- SHORT TASK -
Copy out the data from the line with "The image size is (1446, 476)." through the line with "tap(507, 222)", renaming "token type" to "token standard" and leaving everything else unchanged. Return only those lines.

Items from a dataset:
:::::

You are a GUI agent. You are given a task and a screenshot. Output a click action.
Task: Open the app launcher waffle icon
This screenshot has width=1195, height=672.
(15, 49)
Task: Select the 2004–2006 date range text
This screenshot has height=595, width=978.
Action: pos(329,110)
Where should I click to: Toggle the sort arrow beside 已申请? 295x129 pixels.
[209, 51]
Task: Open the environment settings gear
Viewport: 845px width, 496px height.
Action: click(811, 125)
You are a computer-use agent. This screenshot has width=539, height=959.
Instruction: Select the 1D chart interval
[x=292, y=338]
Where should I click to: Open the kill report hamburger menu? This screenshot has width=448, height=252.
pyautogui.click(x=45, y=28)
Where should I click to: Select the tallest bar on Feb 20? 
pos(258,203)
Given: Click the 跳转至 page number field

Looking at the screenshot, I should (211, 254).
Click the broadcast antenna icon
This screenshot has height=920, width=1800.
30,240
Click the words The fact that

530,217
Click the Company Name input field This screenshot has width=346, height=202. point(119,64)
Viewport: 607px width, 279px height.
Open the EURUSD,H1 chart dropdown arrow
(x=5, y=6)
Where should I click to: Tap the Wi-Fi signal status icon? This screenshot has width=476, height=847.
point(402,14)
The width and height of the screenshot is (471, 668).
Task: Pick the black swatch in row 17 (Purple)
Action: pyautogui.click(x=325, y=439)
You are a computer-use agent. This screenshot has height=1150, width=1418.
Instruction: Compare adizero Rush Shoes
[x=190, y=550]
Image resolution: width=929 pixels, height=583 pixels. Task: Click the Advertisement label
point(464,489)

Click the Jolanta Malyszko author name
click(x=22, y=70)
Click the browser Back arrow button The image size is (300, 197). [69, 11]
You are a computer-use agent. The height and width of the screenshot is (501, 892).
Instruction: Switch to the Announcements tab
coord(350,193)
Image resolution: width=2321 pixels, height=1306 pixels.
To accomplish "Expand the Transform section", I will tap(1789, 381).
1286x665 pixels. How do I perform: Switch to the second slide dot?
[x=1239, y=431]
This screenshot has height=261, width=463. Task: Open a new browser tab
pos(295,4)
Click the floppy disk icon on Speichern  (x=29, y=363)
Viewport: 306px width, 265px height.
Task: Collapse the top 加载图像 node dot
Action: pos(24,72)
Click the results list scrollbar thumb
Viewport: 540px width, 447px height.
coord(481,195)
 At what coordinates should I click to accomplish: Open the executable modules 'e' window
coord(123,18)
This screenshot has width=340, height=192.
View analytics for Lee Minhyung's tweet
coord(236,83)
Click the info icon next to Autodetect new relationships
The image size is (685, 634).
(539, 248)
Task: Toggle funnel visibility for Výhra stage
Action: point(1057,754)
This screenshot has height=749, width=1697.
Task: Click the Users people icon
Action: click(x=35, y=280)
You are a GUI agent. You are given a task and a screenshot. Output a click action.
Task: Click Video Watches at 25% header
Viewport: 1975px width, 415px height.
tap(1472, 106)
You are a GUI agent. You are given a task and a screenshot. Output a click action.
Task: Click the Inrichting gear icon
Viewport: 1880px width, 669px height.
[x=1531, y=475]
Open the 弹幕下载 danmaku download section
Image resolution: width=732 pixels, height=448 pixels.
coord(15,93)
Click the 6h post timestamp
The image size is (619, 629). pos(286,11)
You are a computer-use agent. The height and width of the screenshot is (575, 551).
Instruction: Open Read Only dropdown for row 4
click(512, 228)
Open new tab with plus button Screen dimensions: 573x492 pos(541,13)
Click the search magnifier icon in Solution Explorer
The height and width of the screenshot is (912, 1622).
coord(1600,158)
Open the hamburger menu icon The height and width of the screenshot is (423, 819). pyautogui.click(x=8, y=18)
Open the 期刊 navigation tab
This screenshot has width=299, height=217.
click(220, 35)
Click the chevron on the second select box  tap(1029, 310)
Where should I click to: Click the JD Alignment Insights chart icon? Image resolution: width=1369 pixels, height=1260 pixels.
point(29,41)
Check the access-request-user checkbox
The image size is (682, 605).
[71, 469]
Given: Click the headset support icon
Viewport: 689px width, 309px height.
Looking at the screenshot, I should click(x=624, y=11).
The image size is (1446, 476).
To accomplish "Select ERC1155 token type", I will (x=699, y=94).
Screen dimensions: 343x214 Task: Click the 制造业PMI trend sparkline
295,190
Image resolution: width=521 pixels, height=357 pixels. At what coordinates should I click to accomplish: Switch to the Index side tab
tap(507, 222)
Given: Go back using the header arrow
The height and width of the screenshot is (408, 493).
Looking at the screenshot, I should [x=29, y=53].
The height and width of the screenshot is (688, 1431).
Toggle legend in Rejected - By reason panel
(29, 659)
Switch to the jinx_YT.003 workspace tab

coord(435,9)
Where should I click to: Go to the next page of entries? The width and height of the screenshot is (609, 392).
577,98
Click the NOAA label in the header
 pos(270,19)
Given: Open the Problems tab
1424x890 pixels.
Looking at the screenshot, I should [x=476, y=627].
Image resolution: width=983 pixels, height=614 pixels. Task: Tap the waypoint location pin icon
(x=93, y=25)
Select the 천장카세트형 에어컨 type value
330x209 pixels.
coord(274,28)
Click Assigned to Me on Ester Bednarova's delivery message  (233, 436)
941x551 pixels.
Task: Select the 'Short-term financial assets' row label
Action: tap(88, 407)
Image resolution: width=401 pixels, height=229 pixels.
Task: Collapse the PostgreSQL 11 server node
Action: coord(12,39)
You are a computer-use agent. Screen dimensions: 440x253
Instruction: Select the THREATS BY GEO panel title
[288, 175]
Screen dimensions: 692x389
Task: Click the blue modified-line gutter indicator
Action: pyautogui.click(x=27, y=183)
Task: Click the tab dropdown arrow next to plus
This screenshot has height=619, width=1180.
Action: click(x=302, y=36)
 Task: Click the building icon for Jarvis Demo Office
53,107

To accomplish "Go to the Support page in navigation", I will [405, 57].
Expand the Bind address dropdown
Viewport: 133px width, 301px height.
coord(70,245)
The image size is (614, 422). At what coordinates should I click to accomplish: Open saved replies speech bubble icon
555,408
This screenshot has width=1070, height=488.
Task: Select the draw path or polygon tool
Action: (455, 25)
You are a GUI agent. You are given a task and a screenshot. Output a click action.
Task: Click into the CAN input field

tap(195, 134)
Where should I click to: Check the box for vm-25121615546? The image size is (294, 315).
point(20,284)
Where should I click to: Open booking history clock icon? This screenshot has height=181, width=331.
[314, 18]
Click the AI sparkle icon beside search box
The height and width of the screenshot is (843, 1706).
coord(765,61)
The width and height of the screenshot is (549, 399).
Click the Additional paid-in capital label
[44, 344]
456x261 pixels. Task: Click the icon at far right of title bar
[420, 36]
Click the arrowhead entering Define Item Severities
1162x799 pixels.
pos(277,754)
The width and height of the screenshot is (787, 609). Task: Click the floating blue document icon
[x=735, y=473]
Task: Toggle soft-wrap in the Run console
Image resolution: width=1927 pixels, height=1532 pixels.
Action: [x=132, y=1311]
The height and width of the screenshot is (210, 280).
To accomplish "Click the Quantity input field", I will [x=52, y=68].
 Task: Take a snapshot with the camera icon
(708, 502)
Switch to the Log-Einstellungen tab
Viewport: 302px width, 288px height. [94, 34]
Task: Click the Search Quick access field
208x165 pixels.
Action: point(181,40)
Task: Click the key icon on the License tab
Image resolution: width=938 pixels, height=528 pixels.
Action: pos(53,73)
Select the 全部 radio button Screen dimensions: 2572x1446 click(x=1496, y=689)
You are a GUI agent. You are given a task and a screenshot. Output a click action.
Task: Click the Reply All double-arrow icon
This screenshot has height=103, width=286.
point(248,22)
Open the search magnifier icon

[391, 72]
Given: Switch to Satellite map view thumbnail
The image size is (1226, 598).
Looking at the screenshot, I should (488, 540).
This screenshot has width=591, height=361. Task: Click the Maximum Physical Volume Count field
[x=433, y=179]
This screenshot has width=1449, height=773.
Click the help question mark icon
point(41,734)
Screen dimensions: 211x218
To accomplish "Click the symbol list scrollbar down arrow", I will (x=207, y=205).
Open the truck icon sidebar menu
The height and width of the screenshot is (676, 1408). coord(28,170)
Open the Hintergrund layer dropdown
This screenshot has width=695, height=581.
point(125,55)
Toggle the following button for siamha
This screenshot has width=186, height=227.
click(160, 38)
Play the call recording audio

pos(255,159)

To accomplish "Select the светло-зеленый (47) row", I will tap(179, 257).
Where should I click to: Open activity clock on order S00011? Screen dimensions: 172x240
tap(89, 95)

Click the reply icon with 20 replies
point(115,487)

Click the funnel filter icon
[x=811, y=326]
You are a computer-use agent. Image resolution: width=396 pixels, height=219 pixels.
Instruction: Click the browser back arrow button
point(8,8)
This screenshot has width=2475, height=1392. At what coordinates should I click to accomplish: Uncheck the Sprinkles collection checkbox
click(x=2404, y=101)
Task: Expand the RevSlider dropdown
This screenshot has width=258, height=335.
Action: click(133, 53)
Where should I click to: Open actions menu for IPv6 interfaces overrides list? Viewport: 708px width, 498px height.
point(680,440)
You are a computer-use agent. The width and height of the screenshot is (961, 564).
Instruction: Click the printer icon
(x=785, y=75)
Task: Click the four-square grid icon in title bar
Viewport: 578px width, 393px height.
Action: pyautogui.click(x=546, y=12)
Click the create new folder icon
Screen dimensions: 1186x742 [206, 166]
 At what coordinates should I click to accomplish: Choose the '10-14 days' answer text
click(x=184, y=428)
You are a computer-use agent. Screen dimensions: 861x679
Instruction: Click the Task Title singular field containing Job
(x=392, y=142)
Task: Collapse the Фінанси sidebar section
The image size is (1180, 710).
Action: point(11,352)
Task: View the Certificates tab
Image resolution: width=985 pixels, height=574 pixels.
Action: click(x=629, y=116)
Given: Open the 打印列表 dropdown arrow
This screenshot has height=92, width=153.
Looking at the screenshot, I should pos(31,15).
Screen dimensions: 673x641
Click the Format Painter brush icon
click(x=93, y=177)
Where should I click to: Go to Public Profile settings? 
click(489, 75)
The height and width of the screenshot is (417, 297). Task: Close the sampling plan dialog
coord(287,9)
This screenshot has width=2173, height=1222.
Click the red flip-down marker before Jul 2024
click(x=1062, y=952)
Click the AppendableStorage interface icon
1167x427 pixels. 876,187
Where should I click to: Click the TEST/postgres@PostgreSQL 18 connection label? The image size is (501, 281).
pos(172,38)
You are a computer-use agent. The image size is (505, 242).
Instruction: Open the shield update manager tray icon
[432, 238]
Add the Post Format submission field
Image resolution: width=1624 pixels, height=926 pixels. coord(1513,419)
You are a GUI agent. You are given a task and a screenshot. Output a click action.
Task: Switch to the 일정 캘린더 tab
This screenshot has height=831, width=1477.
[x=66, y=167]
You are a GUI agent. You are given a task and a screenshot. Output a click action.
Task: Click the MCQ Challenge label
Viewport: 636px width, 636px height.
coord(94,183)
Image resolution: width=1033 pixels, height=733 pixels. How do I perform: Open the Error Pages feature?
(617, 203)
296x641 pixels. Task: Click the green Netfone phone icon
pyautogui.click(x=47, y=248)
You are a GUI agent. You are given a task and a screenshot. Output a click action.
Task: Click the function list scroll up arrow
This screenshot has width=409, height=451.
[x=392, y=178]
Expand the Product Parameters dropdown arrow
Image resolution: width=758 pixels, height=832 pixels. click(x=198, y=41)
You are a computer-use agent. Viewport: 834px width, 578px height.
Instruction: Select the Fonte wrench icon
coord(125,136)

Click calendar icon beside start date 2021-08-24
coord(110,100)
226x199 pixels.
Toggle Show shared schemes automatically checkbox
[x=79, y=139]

:::::

- FINISHED ANSWER -
The image size is (1446, 476).
To accomplish "Select ERC1155 token standard", I will (x=699, y=94).
Screen dimensions: 343x214 Task: Click the 制造业PMI trend sparkline
295,190
Image resolution: width=521 pixels, height=357 pixels. At what coordinates should I click to accomplish: Switch to the Index side tab
tap(507, 222)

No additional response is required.